When it comes to infant nutrition, human milk is the gold standard. Breastfeeding protects both the infant and the birthing parent against some illnesses and diseases. According to the Centers for Disease Control and Prevention, breastfed babies have a lower risk of asthma, type 1 diabetes, and sudden infant death syndrome, and are less likely to have ear infections and stomach bugs. The birthing, or breastfeeding parent, may be less likely to develop breast and ovarian cancer, type 2 diabetes, and high blood pressure.
While the goal is to work to confer these benefits to all infants and birthing people, there exist disparities in breastfeeding rates. While breastfeeding appears to be a matter of personal choice or preference, these disparities warrant thorough investigation. Only 66% of Black infants are breastfed, when compared to more than 82% of white and Latinx infants. The disparities go beyond initiation. When Black birthing people breastfeed, they do not often stick with it for long. Only 44% of Black birthing people breastfeed for at least six months, when compared with 62% of white birthing people, and 57.6 percent overall. As we work to commemorate National Breastfeeding Month, we should evaluate the factors contributing to these conditions in our much-needed efforts to enhance the accessibility of breastfeeding.

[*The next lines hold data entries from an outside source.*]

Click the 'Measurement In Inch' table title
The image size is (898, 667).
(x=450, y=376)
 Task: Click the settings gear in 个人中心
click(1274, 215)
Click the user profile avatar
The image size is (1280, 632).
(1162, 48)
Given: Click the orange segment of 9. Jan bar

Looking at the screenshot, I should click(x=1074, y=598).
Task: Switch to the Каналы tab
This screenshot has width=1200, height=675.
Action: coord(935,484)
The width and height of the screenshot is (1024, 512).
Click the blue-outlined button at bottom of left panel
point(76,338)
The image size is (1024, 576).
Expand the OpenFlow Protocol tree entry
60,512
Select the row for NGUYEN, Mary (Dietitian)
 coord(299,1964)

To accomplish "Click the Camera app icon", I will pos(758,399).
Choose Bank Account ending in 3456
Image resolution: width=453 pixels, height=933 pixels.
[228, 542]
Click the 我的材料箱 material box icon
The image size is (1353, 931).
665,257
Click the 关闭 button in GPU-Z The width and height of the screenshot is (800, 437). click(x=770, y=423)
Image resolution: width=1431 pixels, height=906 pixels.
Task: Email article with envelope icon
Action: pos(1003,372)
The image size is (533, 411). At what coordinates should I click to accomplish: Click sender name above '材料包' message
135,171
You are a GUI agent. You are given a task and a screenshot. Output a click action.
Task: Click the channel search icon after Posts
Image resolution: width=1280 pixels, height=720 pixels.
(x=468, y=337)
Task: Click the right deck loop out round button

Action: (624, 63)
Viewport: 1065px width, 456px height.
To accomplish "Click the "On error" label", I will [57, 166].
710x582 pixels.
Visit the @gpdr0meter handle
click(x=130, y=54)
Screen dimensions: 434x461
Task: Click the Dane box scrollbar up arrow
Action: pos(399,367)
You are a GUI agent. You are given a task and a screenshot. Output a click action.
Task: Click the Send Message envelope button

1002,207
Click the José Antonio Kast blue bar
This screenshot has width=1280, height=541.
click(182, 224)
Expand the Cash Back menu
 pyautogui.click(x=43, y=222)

Breastfeeding requires optimal conditions, and those of the United States’ labor force are not conducive to success. Black birthing people’s rate of labor participation sits at the highest of all demographic groups, and despite laws that protect the right to breastfeed at work, Black women often find themselves in a tough position. Amani Echols of the American Civil Liberties Union cites the nature of their jobs as the source. Black people are less likely than their white counterparts to occupy jobs that offer greater flexibility, economic stability, and better benefits, such as paid family leave. What this means is that they are not often attempting to breastfeed under circumstances that are ideal. Rather, it is more beneficial for them to forego the endeavor for infant formula.
For many people, the best solution would be to ground themselves at home. For many Black women in the United States, unfortunately, this is not an option. Within our modern labor force, Black birthing people tend to be the financial leaders in the nuclear family structure. 70.7 percent of Black birthing people are the sole breadwinners of their family unit, and 14.7 percent are co-breadwinners. What this means is that putting food on the table, buying clothes, and other pressures may primarily fall on them. Under these circumstances, it only makes sense that breastfeeding does not figure high on the list of familial priorities. While breastfeeding is natural, it is not intuitive. Unfortunately, the time and effort it requires is often lost to survival for Black birthing people.
Furthermore, the insular nature of the nuclear family structure may play a role. Research increasingly points to the contribution of social support to breastfeeding self-efficacy in Black women. What this means is that Black birthing people who are connected to systems and resources outside of the home are more likely to experience a heightened sense of confidence in their ability to breastfeed. It only makes sense that this sense of confidence is either non-existent, or depleted, in the absence of these structures of support. The surrounding environment also includes more distant family members. Lack of education about breastfeeding limits peer, family, and social support within Black families, which means breastfeeding is an effort and a journey many Black birthing people must embark on alone.
The structures of support go beyond people. Black birthing people cannot take on an effort they cannot conceive of. Another systemic barrier barring Black birthing people from breastfeeding is the decision-making occuring within the biomedical sphere. Unfortunately, the biomedical sphere has been the target of predatory practices of formula companies, and they draw in certain demographic groups—like low-income Black women, by targeting hospitals within their communities. As formula grew less popular among white birthing people with growing information, formula companies ramped up their efforts at reaching Black birthing people. This has long standing effects, and is among the factors behind Black birthing people’s disproportionate rates of formula use.
Addressing barriers to breastfeeding is not about shaming Black mothers who find themselves turning to formula, or pushing breastfeeding as the only choice. It is about unveiling the constrictions that hide in plain sight in the vast world of infant feeding, and enabling Black birthing people to make choices with the full scope of what is possible.